Okay - I've gone ahead and implemented a flavour of transaction  
isolation for errors. (See below for patch.) That seems to have done  
the trick just nicely. I have not seen any more KeyError's thrown from  
Transience.py. Yay!

http://collector.zope.org/Zope/848 has a couple of examples of such  
KeyErrors thrown from Transience. These KeyError were a very painful  
user experience as either the server needed to be restarted or the user  
needed to delete their cookie for that server from their browser cookie  
jar.

However there is another KeyError reported in 848 too. This one is  
thrown from TempoaryStoarge. After some further tweaking of my test rig  
I was able to produce such KeyErrors quite frequently. Using Zope 2.7.0  
and recent the rewrite of Transience.py:

http://cvs.zope.org/*checkout*/Products/Transience/Transience.py? 
rev=1.32.12.2.2.2&only_with_tag=chrism-sessiongeddon

errors look like:

2004-04-27T08:24:16 BLATHER(-100) OFS Exception while rendering an  
error message
Traceback (most recent call last):
   File "/Users/michael/builds/zope/Zope/lib/python/OFS/SimpleItem.py",  
line 204, in raise_standardErrorMessage
     v = s(**kwargs)
   File  
"/Users/michael/builds/zope/Zope/lib/python/Shared/DC/Scripts/ 
Bindings.py", line 306, in __call__
     return self._bindAndExec(args, kw, None)
   File  
"/Users/michael/builds/zope/Zope/lib/python/Shared/DC/Scripts/ 
Bindings.py", line 343, in _bindAndExec
     return self._exec(bound_data, args, kw)
   File  
"/Users/michael/builds/zope/Zope/lib/python/Products/PythonScripts/ 
PythonScript.py", line 318, in _exec
     result = f(*args, **kw)
   File "Script (Python)", line 12, in standard_error_message
   File  
"/Users/michael/builds/zope/Zope/lib/python/ZPublisher/HTTPRequest.py",  
line 1218, in __getattr__
     v = self.get(key, default, returnTaints=returnTaints)
   File  
"/Users/michael/builds/zope/Zope/lib/python/ZPublisher/HTTPRequest.py",  
line 1178, in get
     if callable(v): v = v()
   File  
"/Users/michael/builds/zope/Zope/lib/python/Products/Sessions/ 
SessionDataManager.py", line 93, in getSessionData
     return self._getSessionDataObject(key)
   File  
"/Users/michael/builds/zope/Zope/lib/python/Products/Sessions/ 
SessionDataManager.py", line 180, in _getSessionDataObject
     ob = container.new_or_existing(key)
   File  
"/Users/michael/builds/zope/Zope/lib/python/Products/Transience/ 
Transience.py", line 504, in new_or_existing
     item = self.get(key, _marker)
   File  
"/Users/michael/builds/zope/Zope/lib/python/Products/Transience/ 
Transience.py", line 332, in get
     item = self._move_item(k, current_ts, _marker)
   File  
"/Users/michael/builds/zope/Zope/lib/python/Products/Transience/ 
Transience.py", line 208, in _move_item
     self._gc(current_ts)
   File  
"/Users/michael/builds/zope/Zope/lib/python/Products/Transience/ 
Transience.py", line 429, in _gc
     for key in list(self._data.keys(None, max_ts)):
   File "/Users/michael/builds/zope/Zope/lib/python/ZODB/Connection.py",  
line 561, in setstate
     p, serial = self._storage.load(oid, self._version)
   File  
"/Users/michael/builds/zope/Zope/lib/python/tempstorage/ 
TemporaryStorage.py", line 94, in load
     s=self._index[oid]
KeyError: '\x00\x00\x00\x00\x00\x00\x08\x82'

So far it looks like commenting out the construction of the to_notify  
list in _gc makes this go away.

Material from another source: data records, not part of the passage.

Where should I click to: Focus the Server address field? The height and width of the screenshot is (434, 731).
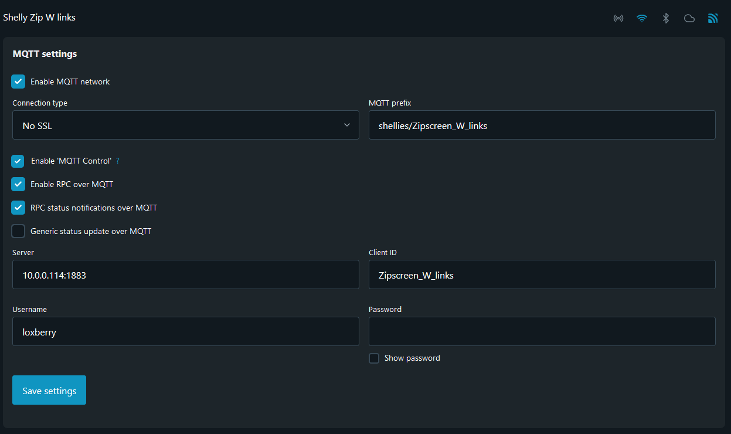[x=185, y=275]
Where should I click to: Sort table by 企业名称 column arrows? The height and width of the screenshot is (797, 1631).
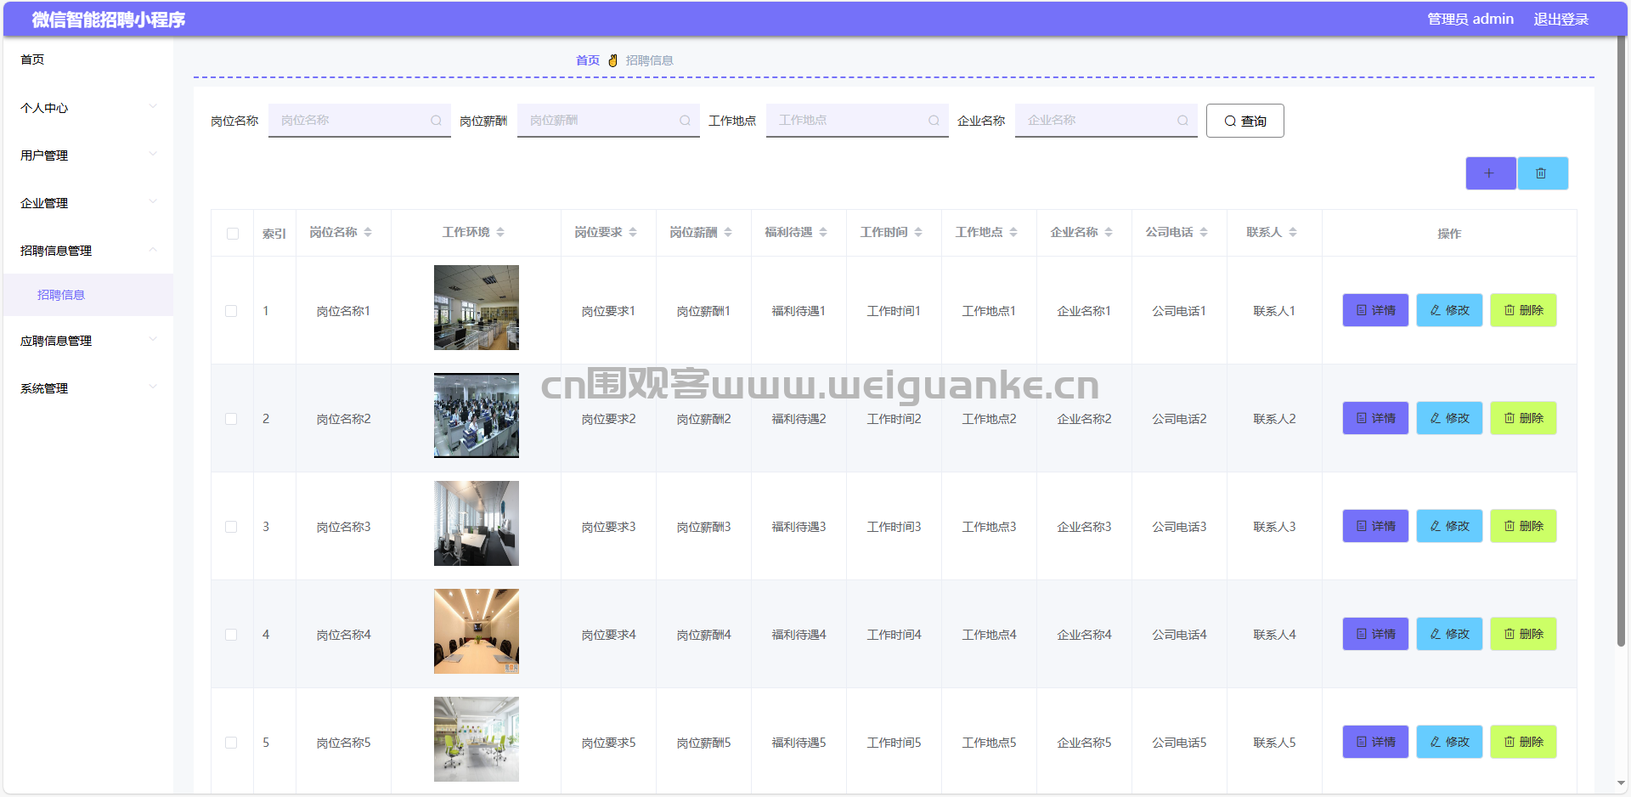pyautogui.click(x=1109, y=232)
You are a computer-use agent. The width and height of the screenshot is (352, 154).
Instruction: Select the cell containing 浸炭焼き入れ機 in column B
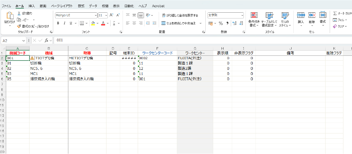point(48,79)

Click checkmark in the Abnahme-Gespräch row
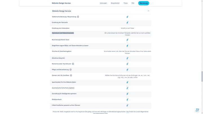127,58
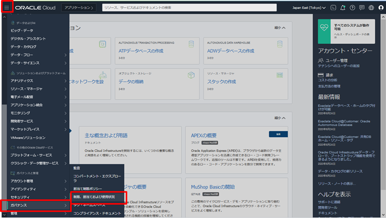Choose 監査 from the governance submenu
386x218 pixels.
click(x=76, y=168)
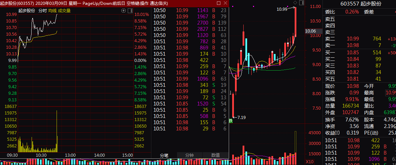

So _gc looks like:

     def _gc(self, now=None):
         if self._timeout_slices == 0:
             return # dont do gc if there is no timeout

         if now is None:
             now = getCurrentTimeslice() # for unit tests
         max_ts = now  - (PERIOD * (self._timeout_slices + 1))
         keys = self._data.keys(None, max_ts)

         #to_notify = []

         for key in list(self._data.keys(None, max_ts)):
             assert(key <= max_ts)
             STRICT and _assert(self._data.has_key(key))
             #for v in self._data[key].values():
             #    to_notify.append(v)
             del self._data[key]

         #for v in to_notify:
         #    self.notifyDel(v)

Note that the test rig does not set onAdd or onDelete.

Along the way there where a few things that I was not too sure about so  
I tried fiddling with to see what would happen:

(1) Use of hasattr in Transience.py. hasattr should be avoided? See  
http://mail.zope.org/pipermail/zodb-dev/2003-October/005968.html. I did  
change usage of hasattr to match the recipe given by Tim. And added  
some logging to explicitly look for ConflictError's at those points.  
Found a few of these in the logs. But that did not solve the KeyErrors.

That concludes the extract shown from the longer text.